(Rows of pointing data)

--- begin ---

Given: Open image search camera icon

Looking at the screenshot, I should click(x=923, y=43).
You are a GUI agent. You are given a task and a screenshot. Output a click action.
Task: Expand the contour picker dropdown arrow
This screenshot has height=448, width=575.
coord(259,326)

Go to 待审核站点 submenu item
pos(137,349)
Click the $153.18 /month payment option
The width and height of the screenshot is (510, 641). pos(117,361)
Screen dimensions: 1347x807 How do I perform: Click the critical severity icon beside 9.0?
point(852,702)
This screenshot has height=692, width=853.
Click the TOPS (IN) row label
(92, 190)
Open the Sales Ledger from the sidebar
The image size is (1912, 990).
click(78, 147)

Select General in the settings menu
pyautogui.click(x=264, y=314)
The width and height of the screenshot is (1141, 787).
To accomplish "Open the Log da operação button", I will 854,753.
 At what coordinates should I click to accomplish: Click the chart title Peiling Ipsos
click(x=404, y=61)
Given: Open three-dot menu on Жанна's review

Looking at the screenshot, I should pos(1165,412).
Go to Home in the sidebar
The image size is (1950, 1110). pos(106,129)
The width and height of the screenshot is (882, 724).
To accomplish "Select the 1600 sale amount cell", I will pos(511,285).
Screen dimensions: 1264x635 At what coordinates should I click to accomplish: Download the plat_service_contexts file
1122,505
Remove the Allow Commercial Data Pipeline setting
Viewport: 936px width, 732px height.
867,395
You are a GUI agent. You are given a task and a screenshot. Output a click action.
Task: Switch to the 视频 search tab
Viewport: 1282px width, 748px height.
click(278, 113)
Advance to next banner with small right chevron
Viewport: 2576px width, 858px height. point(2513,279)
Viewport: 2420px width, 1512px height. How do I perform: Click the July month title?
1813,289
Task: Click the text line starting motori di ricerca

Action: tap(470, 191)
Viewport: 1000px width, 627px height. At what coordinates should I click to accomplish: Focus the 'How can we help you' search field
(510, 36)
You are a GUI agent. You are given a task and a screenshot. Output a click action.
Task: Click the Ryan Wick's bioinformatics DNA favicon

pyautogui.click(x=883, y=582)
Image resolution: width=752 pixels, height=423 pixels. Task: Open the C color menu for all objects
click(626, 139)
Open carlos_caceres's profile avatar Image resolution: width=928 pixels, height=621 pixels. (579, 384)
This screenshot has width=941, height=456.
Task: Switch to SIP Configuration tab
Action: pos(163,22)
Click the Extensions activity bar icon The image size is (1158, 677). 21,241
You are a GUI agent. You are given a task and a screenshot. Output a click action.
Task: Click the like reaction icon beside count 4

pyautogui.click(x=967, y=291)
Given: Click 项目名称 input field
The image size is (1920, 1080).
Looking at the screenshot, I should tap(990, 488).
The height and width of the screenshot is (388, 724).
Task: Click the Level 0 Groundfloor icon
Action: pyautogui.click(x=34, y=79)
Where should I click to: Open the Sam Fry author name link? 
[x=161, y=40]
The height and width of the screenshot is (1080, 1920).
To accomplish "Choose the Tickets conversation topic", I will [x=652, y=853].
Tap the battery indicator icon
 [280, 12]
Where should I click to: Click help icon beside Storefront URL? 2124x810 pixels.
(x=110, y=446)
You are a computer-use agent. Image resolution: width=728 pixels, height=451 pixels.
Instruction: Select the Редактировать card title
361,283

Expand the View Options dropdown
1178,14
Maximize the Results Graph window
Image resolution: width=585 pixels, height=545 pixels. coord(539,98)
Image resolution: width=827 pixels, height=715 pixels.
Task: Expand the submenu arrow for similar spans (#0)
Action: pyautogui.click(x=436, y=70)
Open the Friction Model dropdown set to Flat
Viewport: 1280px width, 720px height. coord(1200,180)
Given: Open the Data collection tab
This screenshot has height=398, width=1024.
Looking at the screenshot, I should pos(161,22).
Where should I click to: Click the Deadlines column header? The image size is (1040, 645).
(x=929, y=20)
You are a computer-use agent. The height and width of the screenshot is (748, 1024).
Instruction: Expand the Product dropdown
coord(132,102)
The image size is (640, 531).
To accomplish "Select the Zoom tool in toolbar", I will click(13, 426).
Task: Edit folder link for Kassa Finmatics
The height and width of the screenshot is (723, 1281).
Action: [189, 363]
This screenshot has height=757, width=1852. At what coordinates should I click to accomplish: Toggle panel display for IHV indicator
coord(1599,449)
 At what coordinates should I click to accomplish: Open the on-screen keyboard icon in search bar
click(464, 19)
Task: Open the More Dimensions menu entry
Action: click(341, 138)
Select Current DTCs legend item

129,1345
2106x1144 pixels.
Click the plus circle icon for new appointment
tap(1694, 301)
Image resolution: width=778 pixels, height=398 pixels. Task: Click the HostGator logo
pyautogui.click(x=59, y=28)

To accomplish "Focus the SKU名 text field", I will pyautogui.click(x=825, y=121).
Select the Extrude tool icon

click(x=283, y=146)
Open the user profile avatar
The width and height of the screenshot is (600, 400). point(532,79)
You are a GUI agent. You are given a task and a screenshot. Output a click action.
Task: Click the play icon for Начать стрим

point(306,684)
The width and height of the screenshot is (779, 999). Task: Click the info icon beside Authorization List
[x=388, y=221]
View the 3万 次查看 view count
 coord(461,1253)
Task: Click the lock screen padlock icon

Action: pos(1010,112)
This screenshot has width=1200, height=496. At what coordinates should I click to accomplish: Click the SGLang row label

--- end ---

* [Request]: In the entries above, switch every "GUI agent" to "desktop agent" and leave everything else untouched.

* [Exercise solution]:
Given: Open image search camera icon

Looking at the screenshot, I should click(x=923, y=43).
You are a desktop agent. You are given a task and a screenshot. Output a click action.
Task: Expand the contour picker dropdown arrow
This screenshot has height=448, width=575.
coord(259,326)

Go to 待审核站点 submenu item
pos(137,349)
Click the $153.18 /month payment option
The width and height of the screenshot is (510, 641). pos(117,361)
Screen dimensions: 1347x807 How do I perform: Click the critical severity icon beside 9.0?
point(852,702)
This screenshot has height=692, width=853.
Click the TOPS (IN) row label
(92, 190)
Open the Sales Ledger from the sidebar
The image size is (1912, 990).
click(78, 147)

Select General in the settings menu
pyautogui.click(x=264, y=314)
The width and height of the screenshot is (1141, 787).
To accomplish "Open the Log da operação button", I will 854,753.
 At what coordinates should I click to accomplish: Click the chart title Peiling Ipsos
click(x=404, y=61)
Given: Open three-dot menu on Жанна's review

Looking at the screenshot, I should pos(1165,412).
Go to Home in the sidebar
The image size is (1950, 1110). pos(106,129)
The width and height of the screenshot is (882, 724).
To accomplish "Select the 1600 sale amount cell", I will pos(511,285).
Screen dimensions: 1264x635 At what coordinates should I click to accomplish: Download the plat_service_contexts file
1122,505
Remove the Allow Commercial Data Pipeline setting
Viewport: 936px width, 732px height.
867,395
You are a desktop agent. You are given a task and a screenshot. Output a click action.
Task: Switch to the 视频 search tab
Viewport: 1282px width, 748px height.
click(278, 113)
Advance to next banner with small right chevron
Viewport: 2576px width, 858px height. point(2513,279)
Viewport: 2420px width, 1512px height. How do I perform: Click the July month title?
1813,289
Task: Click the text line starting motori di ricerca

Action: tap(470, 191)
Viewport: 1000px width, 627px height. At what coordinates should I click to accomplish: Focus the 'How can we help you' search field
(510, 36)
You are a desktop agent. You are given a task and a screenshot. Output a click action.
Task: Click the Ryan Wick's bioinformatics DNA favicon

pyautogui.click(x=883, y=582)
Image resolution: width=752 pixels, height=423 pixels. Task: Open the C color menu for all objects
click(626, 139)
Open carlos_caceres's profile avatar Image resolution: width=928 pixels, height=621 pixels. (579, 384)
This screenshot has width=941, height=456.
Task: Switch to SIP Configuration tab
Action: pos(163,22)
Click the Extensions activity bar icon The image size is (1158, 677). 21,241
You are a desktop agent. You are given a task and a screenshot. Output a click action.
Task: Click the like reaction icon beside count 4

pyautogui.click(x=967, y=291)
Given: Click 项目名称 input field
The image size is (1920, 1080).
Looking at the screenshot, I should tap(990, 488).
The height and width of the screenshot is (388, 724).
Task: Click the Level 0 Groundfloor icon
Action: pyautogui.click(x=34, y=79)
Where should I click to: Open the Sam Fry author name link? 
[x=161, y=40]
The height and width of the screenshot is (1080, 1920).
To accomplish "Choose the Tickets conversation topic", I will [x=652, y=853].
Tap the battery indicator icon
 [280, 12]
Where should I click to: Click help icon beside Storefront URL? 2124x810 pixels.
(x=110, y=446)
You are a computer-use agent. Image resolution: width=728 pixels, height=451 pixels.
Instruction: Select the Редактировать card title
361,283

Expand the View Options dropdown
1178,14
Maximize the Results Graph window
Image resolution: width=585 pixels, height=545 pixels. coord(539,98)
Image resolution: width=827 pixels, height=715 pixels.
Task: Expand the submenu arrow for similar spans (#0)
Action: pyautogui.click(x=436, y=70)
Open the Friction Model dropdown set to Flat
Viewport: 1280px width, 720px height. coord(1200,180)
Given: Open the Data collection tab
This screenshot has height=398, width=1024.
Looking at the screenshot, I should pos(161,22).
Where should I click to: Click the Deadlines column header? The image size is (1040, 645).
(x=929, y=20)
You are a computer-use agent. The height and width of the screenshot is (748, 1024).
Instruction: Expand the Product dropdown
coord(132,102)
The image size is (640, 531).
To accomplish "Select the Zoom tool in toolbar", I will click(13, 426).
Task: Edit folder link for Kassa Finmatics
The height and width of the screenshot is (723, 1281).
Action: [189, 363]
This screenshot has height=757, width=1852. At what coordinates should I click to accomplish: Toggle panel display for IHV indicator
coord(1599,449)
 At what coordinates should I click to accomplish: Open the on-screen keyboard icon in search bar
click(464, 19)
Task: Open the More Dimensions menu entry
Action: click(341, 138)
Select Current DTCs legend item

129,1345
2106x1144 pixels.
Click the plus circle icon for new appointment
tap(1694, 301)
Image resolution: width=778 pixels, height=398 pixels. Task: Click the HostGator logo
pyautogui.click(x=59, y=28)

To accomplish "Focus the SKU名 text field", I will pyautogui.click(x=825, y=121).
Select the Extrude tool icon

click(x=283, y=146)
Open the user profile avatar
The width and height of the screenshot is (600, 400). point(532,79)
You are a desktop agent. You are given a task and a screenshot. Output a click action.
Task: Click the play icon for Начать стрим

point(306,684)
The width and height of the screenshot is (779, 999). Task: Click the info icon beside Authorization List
[x=388, y=221]
View the 3万 次查看 view count
 coord(461,1253)
Task: Click the lock screen padlock icon

Action: pos(1010,112)
This screenshot has width=1200, height=496. At what coordinates should I click to accomplish: Click the SGLang row label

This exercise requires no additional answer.